ACTIVITY: Reproduce each line from the first in the data through the line that contains "Task: Dock Scope1 using the corner arrow" exactly; give nothing else.

EXTRACTED DATA:

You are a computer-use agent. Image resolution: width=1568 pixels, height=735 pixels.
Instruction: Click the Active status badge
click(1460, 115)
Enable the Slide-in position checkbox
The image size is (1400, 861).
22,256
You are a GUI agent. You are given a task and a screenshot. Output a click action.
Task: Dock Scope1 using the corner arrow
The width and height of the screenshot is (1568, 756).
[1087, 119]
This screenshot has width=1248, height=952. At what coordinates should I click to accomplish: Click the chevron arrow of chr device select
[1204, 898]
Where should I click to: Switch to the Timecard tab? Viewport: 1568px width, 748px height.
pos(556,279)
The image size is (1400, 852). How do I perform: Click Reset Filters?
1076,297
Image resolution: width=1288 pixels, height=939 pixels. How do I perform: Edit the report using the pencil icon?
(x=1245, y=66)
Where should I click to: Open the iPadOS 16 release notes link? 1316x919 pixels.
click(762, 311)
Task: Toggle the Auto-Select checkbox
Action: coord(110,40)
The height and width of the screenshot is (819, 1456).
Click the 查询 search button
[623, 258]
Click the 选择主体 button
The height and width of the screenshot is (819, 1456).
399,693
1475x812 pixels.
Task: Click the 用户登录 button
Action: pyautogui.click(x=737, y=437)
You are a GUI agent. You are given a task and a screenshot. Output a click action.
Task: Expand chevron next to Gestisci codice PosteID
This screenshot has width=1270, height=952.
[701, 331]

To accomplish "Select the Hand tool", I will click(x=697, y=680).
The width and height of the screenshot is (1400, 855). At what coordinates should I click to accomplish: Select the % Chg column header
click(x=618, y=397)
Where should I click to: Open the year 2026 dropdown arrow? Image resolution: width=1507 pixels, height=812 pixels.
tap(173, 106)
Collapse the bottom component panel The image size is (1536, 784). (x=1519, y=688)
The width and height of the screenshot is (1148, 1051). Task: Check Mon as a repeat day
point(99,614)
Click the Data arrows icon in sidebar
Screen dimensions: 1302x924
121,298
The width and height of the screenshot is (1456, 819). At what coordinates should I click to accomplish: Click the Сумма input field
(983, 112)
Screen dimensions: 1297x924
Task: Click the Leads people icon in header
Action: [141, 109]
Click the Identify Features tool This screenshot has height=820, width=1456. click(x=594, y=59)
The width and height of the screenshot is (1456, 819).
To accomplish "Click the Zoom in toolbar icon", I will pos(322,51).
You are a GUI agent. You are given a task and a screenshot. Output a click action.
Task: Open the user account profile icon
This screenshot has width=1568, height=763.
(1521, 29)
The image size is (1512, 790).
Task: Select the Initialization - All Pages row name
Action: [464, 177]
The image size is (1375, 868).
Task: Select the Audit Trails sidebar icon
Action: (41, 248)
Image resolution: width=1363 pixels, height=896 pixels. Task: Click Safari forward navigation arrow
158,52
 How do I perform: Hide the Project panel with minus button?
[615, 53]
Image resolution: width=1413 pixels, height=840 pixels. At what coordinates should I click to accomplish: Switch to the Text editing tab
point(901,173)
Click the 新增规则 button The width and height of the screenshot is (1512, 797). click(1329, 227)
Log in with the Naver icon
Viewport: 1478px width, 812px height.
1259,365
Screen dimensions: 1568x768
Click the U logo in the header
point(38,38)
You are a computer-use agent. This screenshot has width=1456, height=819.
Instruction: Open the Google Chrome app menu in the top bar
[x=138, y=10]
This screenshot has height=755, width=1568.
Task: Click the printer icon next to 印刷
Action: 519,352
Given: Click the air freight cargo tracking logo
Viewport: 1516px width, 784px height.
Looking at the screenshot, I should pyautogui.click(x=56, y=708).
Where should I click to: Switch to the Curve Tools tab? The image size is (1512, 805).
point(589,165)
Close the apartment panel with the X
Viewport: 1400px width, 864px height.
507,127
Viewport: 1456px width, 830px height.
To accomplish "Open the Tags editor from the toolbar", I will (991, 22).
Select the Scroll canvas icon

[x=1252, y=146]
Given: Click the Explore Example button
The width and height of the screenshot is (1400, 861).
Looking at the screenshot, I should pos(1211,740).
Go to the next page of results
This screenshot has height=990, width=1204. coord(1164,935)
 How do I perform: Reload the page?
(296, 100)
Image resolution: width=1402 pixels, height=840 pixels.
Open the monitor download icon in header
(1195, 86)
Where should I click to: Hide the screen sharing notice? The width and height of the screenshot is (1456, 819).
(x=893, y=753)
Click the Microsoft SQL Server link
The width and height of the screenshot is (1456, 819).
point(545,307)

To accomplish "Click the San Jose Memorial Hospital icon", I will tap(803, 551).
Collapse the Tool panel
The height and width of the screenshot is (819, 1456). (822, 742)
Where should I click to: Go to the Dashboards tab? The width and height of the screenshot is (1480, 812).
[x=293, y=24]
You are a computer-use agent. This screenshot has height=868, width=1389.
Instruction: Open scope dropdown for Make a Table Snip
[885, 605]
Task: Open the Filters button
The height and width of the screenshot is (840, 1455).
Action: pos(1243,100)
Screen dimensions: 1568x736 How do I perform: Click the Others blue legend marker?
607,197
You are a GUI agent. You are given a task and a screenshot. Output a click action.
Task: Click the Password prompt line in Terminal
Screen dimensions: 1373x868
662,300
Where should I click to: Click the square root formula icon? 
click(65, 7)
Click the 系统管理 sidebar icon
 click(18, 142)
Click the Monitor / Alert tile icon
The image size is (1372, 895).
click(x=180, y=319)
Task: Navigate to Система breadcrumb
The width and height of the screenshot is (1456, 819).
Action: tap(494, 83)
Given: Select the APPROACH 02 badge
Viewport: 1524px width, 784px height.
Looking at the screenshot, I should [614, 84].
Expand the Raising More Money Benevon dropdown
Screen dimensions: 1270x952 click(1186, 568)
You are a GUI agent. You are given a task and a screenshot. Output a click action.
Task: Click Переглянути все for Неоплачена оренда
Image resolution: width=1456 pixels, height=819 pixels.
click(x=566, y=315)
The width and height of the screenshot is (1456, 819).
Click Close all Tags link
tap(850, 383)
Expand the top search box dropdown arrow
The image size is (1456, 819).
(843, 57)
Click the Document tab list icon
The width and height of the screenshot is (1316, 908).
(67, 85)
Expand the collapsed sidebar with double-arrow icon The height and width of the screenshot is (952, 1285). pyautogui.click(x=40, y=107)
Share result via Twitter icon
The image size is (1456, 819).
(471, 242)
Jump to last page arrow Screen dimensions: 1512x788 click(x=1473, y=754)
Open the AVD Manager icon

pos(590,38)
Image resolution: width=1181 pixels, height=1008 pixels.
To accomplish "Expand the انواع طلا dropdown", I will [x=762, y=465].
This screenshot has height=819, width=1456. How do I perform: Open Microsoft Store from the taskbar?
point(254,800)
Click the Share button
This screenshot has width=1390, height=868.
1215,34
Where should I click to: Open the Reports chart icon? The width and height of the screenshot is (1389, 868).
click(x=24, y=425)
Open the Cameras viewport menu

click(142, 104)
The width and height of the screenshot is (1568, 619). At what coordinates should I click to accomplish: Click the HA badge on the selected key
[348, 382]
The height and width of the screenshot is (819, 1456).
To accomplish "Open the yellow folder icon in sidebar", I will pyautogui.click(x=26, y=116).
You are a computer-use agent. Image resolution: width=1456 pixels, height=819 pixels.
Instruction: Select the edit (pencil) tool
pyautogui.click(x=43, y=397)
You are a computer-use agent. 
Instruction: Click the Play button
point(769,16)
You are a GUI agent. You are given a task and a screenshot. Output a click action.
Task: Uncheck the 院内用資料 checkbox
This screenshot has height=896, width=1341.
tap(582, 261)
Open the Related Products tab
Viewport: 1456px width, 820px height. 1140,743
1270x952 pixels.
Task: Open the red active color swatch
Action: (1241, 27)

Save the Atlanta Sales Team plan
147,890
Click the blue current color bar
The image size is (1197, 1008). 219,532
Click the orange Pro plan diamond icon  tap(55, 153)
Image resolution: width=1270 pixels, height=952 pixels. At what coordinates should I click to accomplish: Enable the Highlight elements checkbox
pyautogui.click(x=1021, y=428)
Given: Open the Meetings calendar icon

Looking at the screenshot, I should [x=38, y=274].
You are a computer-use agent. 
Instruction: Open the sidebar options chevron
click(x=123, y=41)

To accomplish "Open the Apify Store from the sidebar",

ANSWER SECTION:
You are a computer-use agent. Image resolution: width=1568 pixels, height=735 pixels.
Instruction: Click the Active status badge
click(1460, 115)
Enable the Slide-in position checkbox
The image size is (1400, 861).
22,256
You are a GUI agent. You are given a task and a screenshot. Output a click action.
Task: Dock Scope1 using the corner arrow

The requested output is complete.